Greece, Dubai and the Threat of Sovereign Collapse

The Day of Reckoning is postponed, but not canceled. Markets in the US are closed today. Americans celebrate President’s Day, on which Bill offers some musings below. Trading across much of Asia is closed, too. Investors in China, Taiwan, Hong Kong, Singapore and Malaysia look to the heavens for guidance, wondering what the Lunar New Year will bring.

Elsewhere in Asia, investors took stock of more earthly goings on…and hit the “sell” button. Indexes fell in Bombay, Tokyo, Sydney and across the Middle East. People are worried about the Greeks and the Dubai Emiratis. Both sovereigns are deep in debt. Both suffer crises of solvency…and both seek to delay their own Day of Reckoning, when debts must be repaid and promises met.
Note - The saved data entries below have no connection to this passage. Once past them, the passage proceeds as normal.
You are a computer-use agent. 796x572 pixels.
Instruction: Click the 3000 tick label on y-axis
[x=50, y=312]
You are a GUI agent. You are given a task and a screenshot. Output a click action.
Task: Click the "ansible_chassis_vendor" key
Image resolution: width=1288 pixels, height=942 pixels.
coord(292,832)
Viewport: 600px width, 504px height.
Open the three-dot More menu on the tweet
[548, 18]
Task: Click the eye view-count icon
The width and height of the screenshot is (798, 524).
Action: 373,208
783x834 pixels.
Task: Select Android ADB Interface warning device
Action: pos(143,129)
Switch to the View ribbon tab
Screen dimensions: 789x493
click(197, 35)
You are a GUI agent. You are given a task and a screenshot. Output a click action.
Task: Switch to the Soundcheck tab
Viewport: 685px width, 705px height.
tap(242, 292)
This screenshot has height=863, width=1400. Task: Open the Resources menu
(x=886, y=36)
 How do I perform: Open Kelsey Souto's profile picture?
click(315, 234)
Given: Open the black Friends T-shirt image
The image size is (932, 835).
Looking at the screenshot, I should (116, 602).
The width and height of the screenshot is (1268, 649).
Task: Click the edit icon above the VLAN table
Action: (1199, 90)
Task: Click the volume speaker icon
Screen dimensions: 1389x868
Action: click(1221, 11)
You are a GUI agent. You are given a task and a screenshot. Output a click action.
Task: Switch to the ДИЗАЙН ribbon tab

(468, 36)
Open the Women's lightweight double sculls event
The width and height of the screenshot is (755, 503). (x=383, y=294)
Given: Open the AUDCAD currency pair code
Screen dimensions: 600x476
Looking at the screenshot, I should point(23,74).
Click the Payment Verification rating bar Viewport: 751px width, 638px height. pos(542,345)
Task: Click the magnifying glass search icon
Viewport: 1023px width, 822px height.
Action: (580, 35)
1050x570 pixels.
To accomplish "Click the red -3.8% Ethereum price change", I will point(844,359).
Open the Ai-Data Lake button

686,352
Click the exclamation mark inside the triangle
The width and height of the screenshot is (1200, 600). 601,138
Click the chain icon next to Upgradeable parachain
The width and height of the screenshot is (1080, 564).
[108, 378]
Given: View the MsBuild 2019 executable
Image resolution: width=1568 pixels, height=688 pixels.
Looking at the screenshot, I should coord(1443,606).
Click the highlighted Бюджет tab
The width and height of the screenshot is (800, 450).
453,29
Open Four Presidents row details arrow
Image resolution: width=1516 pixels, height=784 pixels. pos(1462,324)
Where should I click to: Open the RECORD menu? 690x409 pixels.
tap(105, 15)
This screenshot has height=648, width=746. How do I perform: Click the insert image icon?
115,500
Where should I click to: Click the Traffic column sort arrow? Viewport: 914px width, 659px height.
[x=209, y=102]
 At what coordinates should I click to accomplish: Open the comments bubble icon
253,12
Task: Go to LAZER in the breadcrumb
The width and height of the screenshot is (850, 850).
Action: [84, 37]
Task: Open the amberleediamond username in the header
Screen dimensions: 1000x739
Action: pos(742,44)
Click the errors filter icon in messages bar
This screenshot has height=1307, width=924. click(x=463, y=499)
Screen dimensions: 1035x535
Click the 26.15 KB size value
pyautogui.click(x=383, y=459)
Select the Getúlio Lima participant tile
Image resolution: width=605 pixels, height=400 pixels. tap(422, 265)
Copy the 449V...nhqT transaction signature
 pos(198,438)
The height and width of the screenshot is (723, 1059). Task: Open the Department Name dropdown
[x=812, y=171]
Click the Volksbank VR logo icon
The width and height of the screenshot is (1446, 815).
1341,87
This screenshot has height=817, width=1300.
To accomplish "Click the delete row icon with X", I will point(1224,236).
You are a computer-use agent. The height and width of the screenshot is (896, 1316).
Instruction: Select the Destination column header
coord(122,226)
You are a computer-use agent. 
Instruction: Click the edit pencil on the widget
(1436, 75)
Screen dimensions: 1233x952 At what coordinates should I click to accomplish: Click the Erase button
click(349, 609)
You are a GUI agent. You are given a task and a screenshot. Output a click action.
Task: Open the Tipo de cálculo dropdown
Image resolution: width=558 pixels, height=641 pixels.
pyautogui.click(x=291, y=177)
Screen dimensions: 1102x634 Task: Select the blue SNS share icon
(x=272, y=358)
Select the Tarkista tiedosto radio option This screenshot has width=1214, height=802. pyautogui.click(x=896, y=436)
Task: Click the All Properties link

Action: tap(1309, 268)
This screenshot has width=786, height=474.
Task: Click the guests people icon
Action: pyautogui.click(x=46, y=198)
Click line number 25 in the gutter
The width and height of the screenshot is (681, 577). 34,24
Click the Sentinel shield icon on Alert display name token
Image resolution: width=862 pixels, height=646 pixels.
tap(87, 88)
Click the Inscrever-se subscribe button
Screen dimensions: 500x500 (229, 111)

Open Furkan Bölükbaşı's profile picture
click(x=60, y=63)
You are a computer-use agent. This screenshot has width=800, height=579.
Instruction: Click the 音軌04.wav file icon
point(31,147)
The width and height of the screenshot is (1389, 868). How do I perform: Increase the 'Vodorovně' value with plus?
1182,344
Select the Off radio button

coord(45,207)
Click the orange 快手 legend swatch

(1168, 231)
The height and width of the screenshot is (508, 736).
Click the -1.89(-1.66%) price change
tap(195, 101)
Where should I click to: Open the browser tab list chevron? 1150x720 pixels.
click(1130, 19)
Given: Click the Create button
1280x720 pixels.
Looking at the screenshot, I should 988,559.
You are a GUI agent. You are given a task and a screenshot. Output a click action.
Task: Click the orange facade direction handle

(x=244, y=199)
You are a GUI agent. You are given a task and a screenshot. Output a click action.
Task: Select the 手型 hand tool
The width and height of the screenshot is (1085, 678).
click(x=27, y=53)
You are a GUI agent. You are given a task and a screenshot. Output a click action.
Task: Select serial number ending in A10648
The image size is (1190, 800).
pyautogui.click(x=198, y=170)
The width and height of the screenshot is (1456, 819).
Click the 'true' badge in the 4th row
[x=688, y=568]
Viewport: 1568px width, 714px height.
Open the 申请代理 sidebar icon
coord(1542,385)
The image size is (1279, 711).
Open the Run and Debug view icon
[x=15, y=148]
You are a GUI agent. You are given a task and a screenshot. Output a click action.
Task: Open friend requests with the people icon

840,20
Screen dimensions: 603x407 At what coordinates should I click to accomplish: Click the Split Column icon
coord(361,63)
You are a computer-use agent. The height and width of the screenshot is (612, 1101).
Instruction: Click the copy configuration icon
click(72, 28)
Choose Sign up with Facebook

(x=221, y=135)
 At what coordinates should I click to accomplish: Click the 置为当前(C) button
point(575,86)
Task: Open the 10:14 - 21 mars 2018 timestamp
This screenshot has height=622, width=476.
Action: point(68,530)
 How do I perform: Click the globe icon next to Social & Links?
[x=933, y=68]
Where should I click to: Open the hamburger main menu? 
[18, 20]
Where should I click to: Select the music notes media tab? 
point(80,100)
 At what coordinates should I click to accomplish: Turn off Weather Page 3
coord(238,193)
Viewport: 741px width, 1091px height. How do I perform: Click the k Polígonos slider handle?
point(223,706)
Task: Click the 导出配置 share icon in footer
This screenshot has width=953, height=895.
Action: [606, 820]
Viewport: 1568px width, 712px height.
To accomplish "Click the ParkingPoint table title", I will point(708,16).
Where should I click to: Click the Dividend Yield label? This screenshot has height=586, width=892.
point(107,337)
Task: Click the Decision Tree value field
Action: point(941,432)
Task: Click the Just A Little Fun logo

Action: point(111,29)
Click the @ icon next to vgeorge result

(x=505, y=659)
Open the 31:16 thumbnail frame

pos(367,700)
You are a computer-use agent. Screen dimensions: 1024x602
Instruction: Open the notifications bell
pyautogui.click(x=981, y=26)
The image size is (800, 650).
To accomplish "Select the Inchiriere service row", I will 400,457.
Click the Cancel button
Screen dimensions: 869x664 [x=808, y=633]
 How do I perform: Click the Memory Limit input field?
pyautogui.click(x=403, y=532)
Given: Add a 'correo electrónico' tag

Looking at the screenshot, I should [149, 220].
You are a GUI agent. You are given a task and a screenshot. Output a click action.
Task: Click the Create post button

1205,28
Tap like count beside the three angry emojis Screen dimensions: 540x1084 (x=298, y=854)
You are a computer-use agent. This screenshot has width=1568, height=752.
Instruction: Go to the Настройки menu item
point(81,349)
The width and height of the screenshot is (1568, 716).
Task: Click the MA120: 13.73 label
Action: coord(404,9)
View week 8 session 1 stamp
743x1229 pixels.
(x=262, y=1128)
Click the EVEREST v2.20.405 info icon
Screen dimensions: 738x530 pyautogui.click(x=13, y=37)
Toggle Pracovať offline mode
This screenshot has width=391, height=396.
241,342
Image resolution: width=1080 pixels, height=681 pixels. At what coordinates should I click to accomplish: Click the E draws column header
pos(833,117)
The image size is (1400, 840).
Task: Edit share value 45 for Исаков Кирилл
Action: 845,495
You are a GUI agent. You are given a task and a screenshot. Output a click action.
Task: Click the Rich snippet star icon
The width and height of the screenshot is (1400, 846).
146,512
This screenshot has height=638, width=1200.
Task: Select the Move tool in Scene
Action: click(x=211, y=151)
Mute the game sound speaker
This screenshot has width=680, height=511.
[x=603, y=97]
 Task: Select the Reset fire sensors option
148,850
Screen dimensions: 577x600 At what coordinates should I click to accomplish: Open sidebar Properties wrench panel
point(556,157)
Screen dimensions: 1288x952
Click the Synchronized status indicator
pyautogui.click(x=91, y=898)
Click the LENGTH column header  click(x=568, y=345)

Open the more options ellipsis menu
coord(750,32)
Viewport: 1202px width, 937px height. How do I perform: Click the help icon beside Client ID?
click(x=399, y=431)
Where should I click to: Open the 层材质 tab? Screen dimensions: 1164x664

Last Thursday, European Central Bank President, Jean-Claude Trichet, hinted that the euro-nations would come to the aid of their struggling Mediterranean cousins, provided that Greece take “extra measures to make its recovery plan credible.” Mr. Trichet yesterday defended his decision to extend the monetary olive branch to Greece and sought to quell murmurs of incredulity among investors who, by Friday, were unsure whether the continent would abide a full blown bailout of the moribund Mediterranean debtor.

“When President Sarkozy, Mrs. Merkel, Silvio Berlusconi in Italy and President Zapatero in Spain, in his capacity as president of the European Union, sign the same document, it’s serious,” Mr. Trichet assured Europe.

As members of the dubious “PIIGS” club – Portugal, Italy, Ireland, Greece and Spain – leaders Berlusconi and Zapatero would seem to have a vested interest in erecting a bailout precedent. They will likely be panhandling around Europe in the not-too-distant future themselves. But what about the others? How many Berliners, for example, are comfortable sending their money on a Mediterranean vacation without them?

“Not enough,” would be our guess. A poll published in the German newspaper Bild am Sonntag indicates that more than half – 53 percent – of Germans support booting Greece out of the euro-zone altogether. And anger is growing within Frau Merkel’s own ranks.

“If we start now, where do we stop?” Michael Fuchs, deputy head of Merkel’s conservatives in parliament, remarked of the Greek question.

From the ruins of Greece to the Middle East’s modern day Tower of Babel, the threat of sovereign collapse continues to weigh on investor sentiment. Dubai, home of the world’s tallest building and scariest elevators, is yet to come up with a plan on how it will restructure its own rotten debt. News from Zawya Dow Jones over the weekend hinted that the state-owned Dubai World might offer creditors 60 cents on the dollar for the $22 billion it has outstanding.

Predictably, the cost of insuring against a Dububble default rose sharply in trading this morning. The WSJ reports:

“Dubai’s five-year credit-default-swap spread – a key measure of credit risk – widened around 0.23 percentage point to 6.50 percentage points in early trading Monday, according to CMA DataVision.

“The widening means it now costs around $650,000 a year to insure a notional $10 million of Dubai’s sovereign debt against default for five years, up from around $627,000 at Friday’s close. A month ago, it cost $421,000.”

Debts…deficits…bailouts and backstops; the question of whether to let the weakest hands fold is by no means a new one. Late in 2008 and throughout most of last year, politicians in the US wrestled with the question of whether this or that private institution was “too big to fail.” Being spineless politicians, they didn’t wrestle very hard. In most cases, public funds were poured into the most profligate pockets in an effort to “save” idiot institutions from their own actions. We noted as much in our coverage of this year’s Unofficial, Unauthorized Daily Reckoning Financial Darwin Awards. But transferring debts from private to public balance sheets doesn’t make them disappear. Eventually, they have to be repaid…or defaulted on.

Allowing Europe’s PIIGS to feed at the public trough will undoubtedly undermine credibility in the already embattled euro. (The sixteen-nation currency currently trades at an 8-month low.) Trichet & Co. can cut their swine loose…or they can follow them over the cliff.